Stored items
********

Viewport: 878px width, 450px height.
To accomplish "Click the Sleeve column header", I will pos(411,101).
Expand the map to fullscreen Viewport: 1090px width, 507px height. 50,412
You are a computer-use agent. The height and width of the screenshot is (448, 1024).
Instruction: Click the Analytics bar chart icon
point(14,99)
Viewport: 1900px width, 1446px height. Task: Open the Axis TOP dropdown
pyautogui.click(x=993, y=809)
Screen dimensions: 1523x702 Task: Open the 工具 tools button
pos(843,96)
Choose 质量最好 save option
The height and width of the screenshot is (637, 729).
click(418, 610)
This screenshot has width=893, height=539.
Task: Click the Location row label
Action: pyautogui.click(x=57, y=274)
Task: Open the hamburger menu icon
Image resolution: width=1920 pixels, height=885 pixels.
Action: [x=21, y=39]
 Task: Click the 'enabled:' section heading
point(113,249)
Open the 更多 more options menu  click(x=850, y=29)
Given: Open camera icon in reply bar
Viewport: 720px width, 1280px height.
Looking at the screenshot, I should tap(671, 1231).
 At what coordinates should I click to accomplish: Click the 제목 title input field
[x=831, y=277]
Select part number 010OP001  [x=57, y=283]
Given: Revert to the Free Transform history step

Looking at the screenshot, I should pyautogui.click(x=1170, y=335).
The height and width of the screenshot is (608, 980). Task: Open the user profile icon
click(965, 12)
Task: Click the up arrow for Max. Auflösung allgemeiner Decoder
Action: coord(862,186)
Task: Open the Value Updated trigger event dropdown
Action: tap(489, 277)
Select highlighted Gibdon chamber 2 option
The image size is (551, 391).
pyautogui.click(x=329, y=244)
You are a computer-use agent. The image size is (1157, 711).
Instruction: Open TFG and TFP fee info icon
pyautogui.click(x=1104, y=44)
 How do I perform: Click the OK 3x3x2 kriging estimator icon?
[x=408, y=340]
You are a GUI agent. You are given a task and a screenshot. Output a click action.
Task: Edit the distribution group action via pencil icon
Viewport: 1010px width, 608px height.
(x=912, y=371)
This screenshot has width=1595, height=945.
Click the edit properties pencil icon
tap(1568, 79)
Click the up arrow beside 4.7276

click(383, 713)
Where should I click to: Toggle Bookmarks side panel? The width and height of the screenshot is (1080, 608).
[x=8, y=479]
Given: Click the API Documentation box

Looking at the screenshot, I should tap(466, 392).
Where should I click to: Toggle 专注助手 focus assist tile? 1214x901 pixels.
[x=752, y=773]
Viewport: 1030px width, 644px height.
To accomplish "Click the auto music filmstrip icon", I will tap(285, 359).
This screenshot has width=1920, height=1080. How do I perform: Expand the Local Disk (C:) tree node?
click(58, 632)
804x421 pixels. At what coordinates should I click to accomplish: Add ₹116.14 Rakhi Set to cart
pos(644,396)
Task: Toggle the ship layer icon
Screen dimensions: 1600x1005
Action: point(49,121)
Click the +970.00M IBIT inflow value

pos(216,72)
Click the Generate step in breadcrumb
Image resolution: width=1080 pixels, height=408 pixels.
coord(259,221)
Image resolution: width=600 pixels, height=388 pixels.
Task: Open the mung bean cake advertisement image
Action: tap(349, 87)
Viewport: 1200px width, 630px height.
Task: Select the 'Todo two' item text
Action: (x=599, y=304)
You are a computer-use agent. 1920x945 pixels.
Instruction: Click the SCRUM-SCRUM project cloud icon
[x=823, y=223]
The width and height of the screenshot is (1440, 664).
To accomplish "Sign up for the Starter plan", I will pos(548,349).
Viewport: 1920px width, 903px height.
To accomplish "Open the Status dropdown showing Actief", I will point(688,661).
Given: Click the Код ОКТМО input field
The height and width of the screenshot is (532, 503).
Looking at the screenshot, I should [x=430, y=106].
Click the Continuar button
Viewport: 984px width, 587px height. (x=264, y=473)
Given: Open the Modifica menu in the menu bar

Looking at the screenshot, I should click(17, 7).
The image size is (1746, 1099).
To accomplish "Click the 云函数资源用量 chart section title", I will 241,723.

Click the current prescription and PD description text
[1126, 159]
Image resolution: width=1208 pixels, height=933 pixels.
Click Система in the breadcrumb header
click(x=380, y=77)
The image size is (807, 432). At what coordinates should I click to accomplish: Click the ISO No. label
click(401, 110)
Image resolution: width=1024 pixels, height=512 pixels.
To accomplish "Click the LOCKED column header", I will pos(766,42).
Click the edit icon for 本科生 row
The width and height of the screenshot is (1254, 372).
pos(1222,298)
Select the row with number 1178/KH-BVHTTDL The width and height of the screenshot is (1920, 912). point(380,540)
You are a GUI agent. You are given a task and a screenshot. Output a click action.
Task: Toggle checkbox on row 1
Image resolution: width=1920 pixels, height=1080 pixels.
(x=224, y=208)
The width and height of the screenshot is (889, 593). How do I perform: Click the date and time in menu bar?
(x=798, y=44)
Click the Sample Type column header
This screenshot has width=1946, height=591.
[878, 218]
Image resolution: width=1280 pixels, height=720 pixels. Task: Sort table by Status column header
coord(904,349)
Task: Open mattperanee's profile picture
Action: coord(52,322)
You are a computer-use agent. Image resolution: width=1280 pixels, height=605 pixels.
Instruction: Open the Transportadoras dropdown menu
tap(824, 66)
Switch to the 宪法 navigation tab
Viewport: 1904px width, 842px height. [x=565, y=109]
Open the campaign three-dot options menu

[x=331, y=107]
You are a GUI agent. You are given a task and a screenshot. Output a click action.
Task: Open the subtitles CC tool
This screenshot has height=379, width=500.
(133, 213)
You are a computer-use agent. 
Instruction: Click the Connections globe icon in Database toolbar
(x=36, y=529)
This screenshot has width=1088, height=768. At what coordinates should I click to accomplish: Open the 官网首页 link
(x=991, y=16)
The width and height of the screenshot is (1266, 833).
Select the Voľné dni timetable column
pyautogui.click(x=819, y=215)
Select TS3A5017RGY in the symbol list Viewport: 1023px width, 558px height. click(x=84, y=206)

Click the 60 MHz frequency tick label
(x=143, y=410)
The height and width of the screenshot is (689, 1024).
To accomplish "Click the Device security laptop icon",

********

To do
Go through the entries above and pull out each line with "computer" in it.

Solution for this task
You are a computer-use agent. The height and width of the screenshot is (448, 1024).
You are a computer-use agent. The image size is (1157, 711).
You are a computer-use agent. 1920x945 pixels.
You are a computer-use agent. Image resolution: width=1280 pixels, height=605 pixels.
You are a computer-use agent. 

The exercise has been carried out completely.